D’un côté, le groupe agroalimentaire international Planasa. De l’autre, un maraîcher bio local, simple locataire. À Barp, près du bassin d’Arcachon, ces deux modèles agricoles cohabitent désormais sur une même zone. Une situation rendue possible par la loi Sempastous, grâce à laquelle un mécanisme de compensation foncière a été activé pour la première fois en Gironde.

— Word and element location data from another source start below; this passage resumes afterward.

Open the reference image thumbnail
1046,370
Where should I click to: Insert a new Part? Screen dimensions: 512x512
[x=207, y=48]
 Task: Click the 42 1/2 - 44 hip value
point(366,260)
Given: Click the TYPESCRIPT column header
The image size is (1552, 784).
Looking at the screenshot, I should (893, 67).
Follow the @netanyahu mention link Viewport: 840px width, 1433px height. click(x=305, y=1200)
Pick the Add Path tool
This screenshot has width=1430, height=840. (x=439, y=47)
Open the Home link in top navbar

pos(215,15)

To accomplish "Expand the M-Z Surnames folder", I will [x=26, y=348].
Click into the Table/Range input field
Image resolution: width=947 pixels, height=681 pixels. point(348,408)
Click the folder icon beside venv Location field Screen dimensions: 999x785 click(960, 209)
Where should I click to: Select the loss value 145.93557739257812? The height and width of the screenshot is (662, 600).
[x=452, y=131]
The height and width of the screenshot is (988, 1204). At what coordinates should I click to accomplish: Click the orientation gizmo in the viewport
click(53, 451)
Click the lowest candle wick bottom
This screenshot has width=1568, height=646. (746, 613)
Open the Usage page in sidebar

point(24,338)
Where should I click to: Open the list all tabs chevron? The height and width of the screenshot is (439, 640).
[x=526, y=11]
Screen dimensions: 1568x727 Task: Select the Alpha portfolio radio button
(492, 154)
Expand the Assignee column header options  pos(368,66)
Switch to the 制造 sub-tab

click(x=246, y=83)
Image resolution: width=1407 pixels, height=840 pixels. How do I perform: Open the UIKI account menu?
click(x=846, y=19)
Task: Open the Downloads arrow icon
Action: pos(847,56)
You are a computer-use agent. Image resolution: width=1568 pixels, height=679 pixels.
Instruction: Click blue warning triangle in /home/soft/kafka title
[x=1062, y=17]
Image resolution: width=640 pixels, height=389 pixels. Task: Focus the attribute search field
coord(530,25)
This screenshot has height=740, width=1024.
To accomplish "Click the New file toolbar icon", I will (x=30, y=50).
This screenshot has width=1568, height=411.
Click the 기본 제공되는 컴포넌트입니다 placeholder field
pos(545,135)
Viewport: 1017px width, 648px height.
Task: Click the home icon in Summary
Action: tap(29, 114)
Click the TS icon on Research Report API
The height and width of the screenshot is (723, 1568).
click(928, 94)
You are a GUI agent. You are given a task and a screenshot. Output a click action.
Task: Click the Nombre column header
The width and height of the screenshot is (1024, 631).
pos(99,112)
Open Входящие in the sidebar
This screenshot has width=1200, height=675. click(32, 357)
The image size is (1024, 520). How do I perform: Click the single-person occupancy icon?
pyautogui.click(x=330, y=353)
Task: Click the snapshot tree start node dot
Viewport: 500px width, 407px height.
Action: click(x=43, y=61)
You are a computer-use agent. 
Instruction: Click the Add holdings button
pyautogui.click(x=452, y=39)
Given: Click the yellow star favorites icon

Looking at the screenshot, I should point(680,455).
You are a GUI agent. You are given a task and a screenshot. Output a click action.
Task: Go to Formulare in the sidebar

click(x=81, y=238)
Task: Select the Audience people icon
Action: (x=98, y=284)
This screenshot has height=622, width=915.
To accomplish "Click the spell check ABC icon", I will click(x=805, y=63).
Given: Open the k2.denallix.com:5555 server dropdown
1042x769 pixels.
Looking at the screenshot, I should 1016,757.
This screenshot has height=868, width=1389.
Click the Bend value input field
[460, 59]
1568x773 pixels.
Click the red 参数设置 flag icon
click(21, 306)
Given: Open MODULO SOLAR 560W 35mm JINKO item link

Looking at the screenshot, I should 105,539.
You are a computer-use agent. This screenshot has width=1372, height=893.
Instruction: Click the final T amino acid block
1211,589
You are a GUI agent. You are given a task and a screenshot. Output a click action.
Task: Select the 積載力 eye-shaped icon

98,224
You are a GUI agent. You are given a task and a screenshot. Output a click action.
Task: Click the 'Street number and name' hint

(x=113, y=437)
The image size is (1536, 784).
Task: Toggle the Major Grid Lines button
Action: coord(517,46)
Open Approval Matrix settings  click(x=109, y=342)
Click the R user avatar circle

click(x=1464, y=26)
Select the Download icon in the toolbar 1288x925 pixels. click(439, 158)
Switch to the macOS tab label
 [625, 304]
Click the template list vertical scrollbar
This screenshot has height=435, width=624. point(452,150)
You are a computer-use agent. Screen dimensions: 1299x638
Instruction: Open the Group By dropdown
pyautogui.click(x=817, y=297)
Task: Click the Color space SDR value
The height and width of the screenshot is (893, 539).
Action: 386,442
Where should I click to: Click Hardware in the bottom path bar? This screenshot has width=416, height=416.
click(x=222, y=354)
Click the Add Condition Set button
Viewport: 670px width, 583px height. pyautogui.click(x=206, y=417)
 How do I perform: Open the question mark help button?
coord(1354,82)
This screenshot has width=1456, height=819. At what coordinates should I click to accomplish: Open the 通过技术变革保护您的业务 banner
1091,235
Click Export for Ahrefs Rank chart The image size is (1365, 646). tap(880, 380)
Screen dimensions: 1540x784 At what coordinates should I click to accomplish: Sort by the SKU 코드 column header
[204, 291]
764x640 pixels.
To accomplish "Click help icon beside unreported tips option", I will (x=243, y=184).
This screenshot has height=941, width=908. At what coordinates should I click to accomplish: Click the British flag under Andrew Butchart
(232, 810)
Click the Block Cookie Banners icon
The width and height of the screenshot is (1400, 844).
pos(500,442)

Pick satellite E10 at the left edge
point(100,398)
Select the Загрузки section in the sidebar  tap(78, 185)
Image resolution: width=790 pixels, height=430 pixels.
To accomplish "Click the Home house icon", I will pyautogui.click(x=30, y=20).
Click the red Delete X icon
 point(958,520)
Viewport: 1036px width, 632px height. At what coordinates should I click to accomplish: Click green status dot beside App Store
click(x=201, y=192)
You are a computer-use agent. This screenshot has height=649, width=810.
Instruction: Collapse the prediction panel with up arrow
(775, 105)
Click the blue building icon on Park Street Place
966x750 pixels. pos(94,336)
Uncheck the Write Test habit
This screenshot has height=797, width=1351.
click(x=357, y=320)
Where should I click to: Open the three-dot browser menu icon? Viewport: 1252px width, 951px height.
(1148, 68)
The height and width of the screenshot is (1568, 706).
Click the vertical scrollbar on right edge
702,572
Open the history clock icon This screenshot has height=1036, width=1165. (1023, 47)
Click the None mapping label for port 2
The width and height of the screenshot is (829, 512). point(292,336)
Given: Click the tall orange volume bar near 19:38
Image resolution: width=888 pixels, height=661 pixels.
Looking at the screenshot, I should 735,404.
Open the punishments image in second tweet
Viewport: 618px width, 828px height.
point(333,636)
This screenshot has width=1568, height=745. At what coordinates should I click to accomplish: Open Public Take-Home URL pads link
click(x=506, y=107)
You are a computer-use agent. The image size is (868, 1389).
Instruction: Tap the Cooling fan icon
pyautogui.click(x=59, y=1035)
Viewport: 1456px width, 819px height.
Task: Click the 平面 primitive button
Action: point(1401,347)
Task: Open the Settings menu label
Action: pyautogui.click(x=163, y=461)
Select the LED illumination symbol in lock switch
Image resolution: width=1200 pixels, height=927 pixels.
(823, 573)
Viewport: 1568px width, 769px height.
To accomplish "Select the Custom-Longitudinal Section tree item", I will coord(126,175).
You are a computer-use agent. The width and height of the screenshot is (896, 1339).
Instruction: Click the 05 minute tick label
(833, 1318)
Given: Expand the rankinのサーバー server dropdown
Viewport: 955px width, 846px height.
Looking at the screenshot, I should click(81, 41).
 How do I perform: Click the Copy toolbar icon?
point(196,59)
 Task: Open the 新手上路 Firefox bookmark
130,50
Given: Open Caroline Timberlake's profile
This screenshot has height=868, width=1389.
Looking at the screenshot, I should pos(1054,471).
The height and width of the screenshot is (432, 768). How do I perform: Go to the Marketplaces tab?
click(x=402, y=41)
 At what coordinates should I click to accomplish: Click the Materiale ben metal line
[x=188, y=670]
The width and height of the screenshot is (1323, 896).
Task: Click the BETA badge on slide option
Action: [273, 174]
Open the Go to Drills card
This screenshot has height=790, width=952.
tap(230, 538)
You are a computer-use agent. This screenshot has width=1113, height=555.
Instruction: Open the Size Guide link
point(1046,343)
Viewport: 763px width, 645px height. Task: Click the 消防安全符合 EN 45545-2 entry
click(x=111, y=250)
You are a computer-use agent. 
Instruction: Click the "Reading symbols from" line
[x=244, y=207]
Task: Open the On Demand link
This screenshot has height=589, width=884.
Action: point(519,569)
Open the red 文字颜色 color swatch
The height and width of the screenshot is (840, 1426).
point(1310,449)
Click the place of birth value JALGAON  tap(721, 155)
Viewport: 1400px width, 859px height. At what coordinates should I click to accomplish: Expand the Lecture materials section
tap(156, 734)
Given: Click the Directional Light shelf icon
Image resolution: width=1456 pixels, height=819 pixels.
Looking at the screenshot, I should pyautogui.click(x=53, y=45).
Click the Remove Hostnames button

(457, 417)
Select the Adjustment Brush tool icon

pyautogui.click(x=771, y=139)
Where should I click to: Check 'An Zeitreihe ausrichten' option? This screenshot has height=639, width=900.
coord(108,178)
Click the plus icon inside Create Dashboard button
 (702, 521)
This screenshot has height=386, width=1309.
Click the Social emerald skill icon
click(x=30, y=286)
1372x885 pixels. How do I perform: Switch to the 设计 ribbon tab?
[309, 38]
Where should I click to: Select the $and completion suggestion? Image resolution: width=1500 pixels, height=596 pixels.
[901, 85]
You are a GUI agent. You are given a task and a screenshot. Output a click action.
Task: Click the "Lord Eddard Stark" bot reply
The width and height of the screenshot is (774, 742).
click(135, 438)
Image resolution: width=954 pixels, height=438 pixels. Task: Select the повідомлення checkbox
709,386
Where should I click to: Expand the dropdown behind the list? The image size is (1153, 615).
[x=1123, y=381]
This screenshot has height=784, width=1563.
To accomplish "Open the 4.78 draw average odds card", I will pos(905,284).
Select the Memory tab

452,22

Il y a d'abord eu la stupeur pour Planasa-Pépinières Darbonne. A l'occasion d'un changement d'actionnaire, le groupe espagnol dont le siège français est basé au Barp, près du Bassin d'Arcachon en Gironde, est tombé sous le coup de la loi Sempastous. Entrée en vigueur le 1er janvier 2023, elle impose aux entreprises dépassant un certain seuil une autorisation administrative préalable lorsqu'elles cèdent des parts sociales entraînant une prise de contrôle d'une société possédant ou exploitant des terres agricoles. Planasa y était précisément soumis.
L'objectif est de réguler l'achat de terres agricoles pour garantir que le foncier reste accessible aux agriculteurs et sert effectivement à une activité agricole. Des mesures de cession ou de mise à disposition de terres agricoles sont prévues par la loi.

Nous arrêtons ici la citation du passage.